練習課題:
[A] 水田土壌の地力窒素についての文章から、「生産環境研究所・化学部・作物栄養研究室」で始まり「価する方法について検討する。」で終わる部分を一字一句違えずに書き写してください。
[B] 水田土壌の地力窒素についての文章を、最後の文の後から書き継いでください。

ページ抜粋:
※ ※ ※

水田土壌の地力窒素発現予測における可分解性窒素量の簡易推定法


[要約]
  水田土壌からりん酸緩衝液で抽出された窒素量を測定することで可分解性窒素量を求めることができ、反応速度論に基づいた方法により、水田からの地力窒素発現量を簡易に推定できる。

生産環境研究所・化学部・作物栄養研究室
[連絡先]  092−924−2939
[部会名]  農産
[専門]    肥料
[対象]    稲類
[分類]    指導


[背景・ねらい]
 水稲の窒素栄養において水田土壌からの地力窒素は大きな役割を占める。地力窒素発現の推定は、金野らの方法にしたがえば土壌固有の可分解性窒素量と速度定数からなるパラメータと土壌温度による計算で行うことができる。しかし、パラメータの測定は培養法という手間と時間のかかる方法で行わなければならない。最近、小川らはりん酸緩衝液による可分解性窒素の簡易推定法を提案した。この方法を利用して、より簡便に地力窒素発現を評価する方法について検討する。

※ ※ ※

コレクションから抽出したデータ:
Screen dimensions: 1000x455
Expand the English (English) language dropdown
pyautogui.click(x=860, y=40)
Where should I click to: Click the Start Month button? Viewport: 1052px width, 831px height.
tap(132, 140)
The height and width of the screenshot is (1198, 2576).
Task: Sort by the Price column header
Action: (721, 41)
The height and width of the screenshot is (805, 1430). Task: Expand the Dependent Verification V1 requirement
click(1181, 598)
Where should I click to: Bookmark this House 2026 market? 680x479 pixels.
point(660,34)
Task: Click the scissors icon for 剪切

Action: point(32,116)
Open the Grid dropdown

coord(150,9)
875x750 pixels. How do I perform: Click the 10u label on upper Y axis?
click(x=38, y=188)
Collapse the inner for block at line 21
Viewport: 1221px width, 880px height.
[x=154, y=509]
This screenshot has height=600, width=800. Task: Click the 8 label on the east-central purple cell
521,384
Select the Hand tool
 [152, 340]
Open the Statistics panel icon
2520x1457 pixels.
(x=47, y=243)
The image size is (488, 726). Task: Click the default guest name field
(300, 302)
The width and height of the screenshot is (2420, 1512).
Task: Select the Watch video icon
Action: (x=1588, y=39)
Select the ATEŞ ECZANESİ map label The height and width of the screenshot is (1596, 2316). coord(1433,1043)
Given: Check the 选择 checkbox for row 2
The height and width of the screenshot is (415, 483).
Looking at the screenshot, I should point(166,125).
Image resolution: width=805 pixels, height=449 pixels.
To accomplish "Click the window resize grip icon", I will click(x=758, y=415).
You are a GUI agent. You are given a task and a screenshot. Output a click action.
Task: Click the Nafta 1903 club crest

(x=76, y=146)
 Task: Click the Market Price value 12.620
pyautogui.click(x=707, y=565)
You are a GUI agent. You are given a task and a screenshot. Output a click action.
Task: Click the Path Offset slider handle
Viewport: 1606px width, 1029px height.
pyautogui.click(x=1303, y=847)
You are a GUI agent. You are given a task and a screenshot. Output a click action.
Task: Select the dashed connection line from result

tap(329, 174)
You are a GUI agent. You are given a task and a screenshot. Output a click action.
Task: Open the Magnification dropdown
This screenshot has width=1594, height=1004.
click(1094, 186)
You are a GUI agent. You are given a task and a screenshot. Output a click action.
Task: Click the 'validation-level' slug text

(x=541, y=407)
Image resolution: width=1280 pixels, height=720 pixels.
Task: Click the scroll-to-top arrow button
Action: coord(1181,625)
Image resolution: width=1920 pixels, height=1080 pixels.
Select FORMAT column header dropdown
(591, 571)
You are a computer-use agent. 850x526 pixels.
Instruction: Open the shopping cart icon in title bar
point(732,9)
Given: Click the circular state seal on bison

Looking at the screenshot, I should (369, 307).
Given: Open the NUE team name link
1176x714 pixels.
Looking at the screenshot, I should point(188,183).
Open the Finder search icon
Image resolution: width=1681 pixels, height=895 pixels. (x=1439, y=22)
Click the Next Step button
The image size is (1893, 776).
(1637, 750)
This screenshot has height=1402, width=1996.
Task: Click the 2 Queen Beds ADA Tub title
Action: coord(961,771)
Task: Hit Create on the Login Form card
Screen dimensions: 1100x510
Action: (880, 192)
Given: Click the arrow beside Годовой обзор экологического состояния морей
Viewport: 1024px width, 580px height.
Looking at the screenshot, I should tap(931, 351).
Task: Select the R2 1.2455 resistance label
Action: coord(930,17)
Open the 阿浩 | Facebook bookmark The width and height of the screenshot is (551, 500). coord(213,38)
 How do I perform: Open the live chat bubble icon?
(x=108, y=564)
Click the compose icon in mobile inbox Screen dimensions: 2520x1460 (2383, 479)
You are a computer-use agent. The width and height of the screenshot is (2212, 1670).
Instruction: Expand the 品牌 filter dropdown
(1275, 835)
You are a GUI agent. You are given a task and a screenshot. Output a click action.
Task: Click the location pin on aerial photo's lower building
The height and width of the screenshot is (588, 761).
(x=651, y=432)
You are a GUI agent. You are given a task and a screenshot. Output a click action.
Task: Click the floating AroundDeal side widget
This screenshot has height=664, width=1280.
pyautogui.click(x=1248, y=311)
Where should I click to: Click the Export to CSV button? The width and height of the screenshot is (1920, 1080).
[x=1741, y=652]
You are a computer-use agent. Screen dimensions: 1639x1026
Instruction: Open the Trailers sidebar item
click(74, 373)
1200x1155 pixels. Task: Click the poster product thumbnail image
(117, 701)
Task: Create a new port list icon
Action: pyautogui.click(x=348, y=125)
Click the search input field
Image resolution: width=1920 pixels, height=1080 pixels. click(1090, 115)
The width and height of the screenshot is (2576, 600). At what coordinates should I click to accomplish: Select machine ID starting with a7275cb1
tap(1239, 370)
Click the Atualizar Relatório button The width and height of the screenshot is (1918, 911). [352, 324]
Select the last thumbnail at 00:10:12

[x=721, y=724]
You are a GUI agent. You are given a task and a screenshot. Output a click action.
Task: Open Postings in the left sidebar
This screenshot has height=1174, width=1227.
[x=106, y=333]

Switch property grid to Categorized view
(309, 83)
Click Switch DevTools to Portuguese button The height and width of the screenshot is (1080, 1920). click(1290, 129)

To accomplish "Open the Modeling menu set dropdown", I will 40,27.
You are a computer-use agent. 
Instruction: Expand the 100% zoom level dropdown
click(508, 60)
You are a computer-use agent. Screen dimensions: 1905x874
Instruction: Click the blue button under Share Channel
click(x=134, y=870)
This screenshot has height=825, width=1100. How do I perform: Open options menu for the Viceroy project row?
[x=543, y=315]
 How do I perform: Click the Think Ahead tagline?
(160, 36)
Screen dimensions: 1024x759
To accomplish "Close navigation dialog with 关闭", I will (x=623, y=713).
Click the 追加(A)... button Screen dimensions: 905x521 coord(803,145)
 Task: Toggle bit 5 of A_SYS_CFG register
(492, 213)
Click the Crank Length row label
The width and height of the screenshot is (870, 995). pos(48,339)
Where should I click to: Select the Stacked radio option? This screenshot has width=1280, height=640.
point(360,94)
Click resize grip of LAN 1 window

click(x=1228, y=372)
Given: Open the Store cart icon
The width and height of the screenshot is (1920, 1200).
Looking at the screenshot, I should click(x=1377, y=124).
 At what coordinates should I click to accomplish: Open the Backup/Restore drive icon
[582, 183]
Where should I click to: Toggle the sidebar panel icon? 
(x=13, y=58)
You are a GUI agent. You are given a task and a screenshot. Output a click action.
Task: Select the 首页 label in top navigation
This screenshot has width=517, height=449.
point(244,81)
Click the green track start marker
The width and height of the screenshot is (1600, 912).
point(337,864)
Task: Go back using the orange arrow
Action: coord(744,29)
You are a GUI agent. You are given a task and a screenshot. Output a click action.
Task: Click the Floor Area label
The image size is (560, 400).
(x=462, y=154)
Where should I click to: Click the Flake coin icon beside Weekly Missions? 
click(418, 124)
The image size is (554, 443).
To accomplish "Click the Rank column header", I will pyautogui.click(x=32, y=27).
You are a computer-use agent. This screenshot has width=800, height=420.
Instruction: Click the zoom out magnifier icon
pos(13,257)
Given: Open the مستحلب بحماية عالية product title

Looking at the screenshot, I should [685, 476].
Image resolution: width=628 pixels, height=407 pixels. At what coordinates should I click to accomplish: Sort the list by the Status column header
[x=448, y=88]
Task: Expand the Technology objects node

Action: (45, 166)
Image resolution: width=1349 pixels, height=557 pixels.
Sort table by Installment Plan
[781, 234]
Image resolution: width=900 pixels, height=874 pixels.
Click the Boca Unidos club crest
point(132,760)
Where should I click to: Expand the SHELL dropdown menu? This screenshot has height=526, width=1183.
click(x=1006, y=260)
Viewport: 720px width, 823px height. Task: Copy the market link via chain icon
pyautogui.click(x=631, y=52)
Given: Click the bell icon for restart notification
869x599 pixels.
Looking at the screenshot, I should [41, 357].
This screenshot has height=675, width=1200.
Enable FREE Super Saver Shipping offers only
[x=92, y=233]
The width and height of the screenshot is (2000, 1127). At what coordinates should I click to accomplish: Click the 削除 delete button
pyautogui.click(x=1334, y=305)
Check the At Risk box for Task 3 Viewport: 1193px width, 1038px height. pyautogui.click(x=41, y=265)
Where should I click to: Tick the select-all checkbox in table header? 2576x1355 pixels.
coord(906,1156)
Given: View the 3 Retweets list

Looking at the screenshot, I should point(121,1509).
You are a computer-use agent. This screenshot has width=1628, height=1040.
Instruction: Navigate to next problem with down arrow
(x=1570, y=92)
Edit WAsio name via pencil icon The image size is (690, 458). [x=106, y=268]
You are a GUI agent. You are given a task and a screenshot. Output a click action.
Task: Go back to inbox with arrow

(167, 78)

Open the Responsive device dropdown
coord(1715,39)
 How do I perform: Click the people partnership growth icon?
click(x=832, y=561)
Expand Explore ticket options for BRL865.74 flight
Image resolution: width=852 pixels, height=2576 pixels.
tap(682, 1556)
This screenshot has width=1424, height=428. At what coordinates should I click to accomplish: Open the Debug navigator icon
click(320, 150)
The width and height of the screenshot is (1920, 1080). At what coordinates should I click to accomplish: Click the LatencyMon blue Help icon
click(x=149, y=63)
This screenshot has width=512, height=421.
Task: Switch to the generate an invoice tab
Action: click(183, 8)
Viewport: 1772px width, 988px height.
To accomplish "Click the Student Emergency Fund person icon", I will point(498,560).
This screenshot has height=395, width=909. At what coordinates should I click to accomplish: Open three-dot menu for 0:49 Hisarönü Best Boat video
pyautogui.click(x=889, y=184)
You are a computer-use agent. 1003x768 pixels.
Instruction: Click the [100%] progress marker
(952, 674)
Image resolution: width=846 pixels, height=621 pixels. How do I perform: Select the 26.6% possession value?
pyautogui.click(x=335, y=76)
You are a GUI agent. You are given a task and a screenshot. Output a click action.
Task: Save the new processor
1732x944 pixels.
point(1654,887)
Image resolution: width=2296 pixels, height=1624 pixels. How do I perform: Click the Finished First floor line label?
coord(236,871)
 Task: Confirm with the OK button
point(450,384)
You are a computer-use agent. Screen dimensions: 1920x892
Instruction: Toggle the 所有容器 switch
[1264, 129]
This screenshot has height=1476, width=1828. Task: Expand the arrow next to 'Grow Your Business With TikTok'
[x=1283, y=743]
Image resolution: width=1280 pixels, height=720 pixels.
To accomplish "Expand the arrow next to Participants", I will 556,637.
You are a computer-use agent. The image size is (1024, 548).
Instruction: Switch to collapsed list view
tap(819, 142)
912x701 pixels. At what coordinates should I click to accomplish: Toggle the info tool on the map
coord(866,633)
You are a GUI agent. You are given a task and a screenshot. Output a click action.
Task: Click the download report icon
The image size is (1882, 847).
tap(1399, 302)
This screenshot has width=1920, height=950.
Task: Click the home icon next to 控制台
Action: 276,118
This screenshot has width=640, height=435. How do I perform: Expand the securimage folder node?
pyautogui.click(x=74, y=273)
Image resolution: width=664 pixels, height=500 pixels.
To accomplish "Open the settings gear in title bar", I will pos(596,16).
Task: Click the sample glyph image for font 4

※ ※ ※

課題の解答:
[A]
生産環境研究所・化学部・作物栄養研究室
[連絡先]  092−924−2939
[部会名]  農産
[専門]    肥料
[対象]    稲類
[分類]    指導


[背景・ねらい]
 水稲の窒素栄養において水田土壌からの地力窒素は大きな役割を占める。地力窒素発現の推定は、金野らの方法にしたがえば土壌固有の可分解性窒素量と速度定数からなるパラメータと土壌温度による計算で行うことができる。しかし、パラメータの測定は培養法という手間と時間のかかる方法で行わなければならない。最近、小川らはりん酸緩衝液による可分解性窒素の簡易推定法を提案した。この方法を利用して、より簡便に地力窒素発現を評価する方法について検討する。

[B]
[成果の内容・特徴]
@りん酸緩衝液による土壌抽出液の全窒素量を測定することにより、地力窒素発現量推定式のパラメータとなる可分解性窒素量を推定することができる。具体的な方法は以下の通り。
風細乾土10gに1/15Mりん酸緩衝液(pH7)50ml添加→1時間振とう→No.6濾紙で濾過
              →濾液を一定量とり、ケルダール法により窒素量を定量。
              →得られた窒素量(x mg/100g)から次の式により可分解性窒素量(y mg/100g)を求める。 y=2.3x−2.6 r=0.915(図1)

A可分解性窒素量、土性により推定した速度定数(表1)、作土深、容積重および地温データを金野らの方法に基づいたパソコンのプログラムに入力することにより、地力窒素発現量の推定が可能である。(図2)

Bさらに、プログラムに水稲品種の時期別最適窒素吸収量および窒素利用率のデータを組み込むことで地力窒素発現量に対応した窒素施用量を計算することができる。(図2)

[成果の活用面・留意点]
@地力保全測定診断の手引に登載し、良食味品種の施肥改善に活用する。

A灰色低地土の水田土壌に適用する。


[具体的データ]

  表1 各土性と速度定数(25℃)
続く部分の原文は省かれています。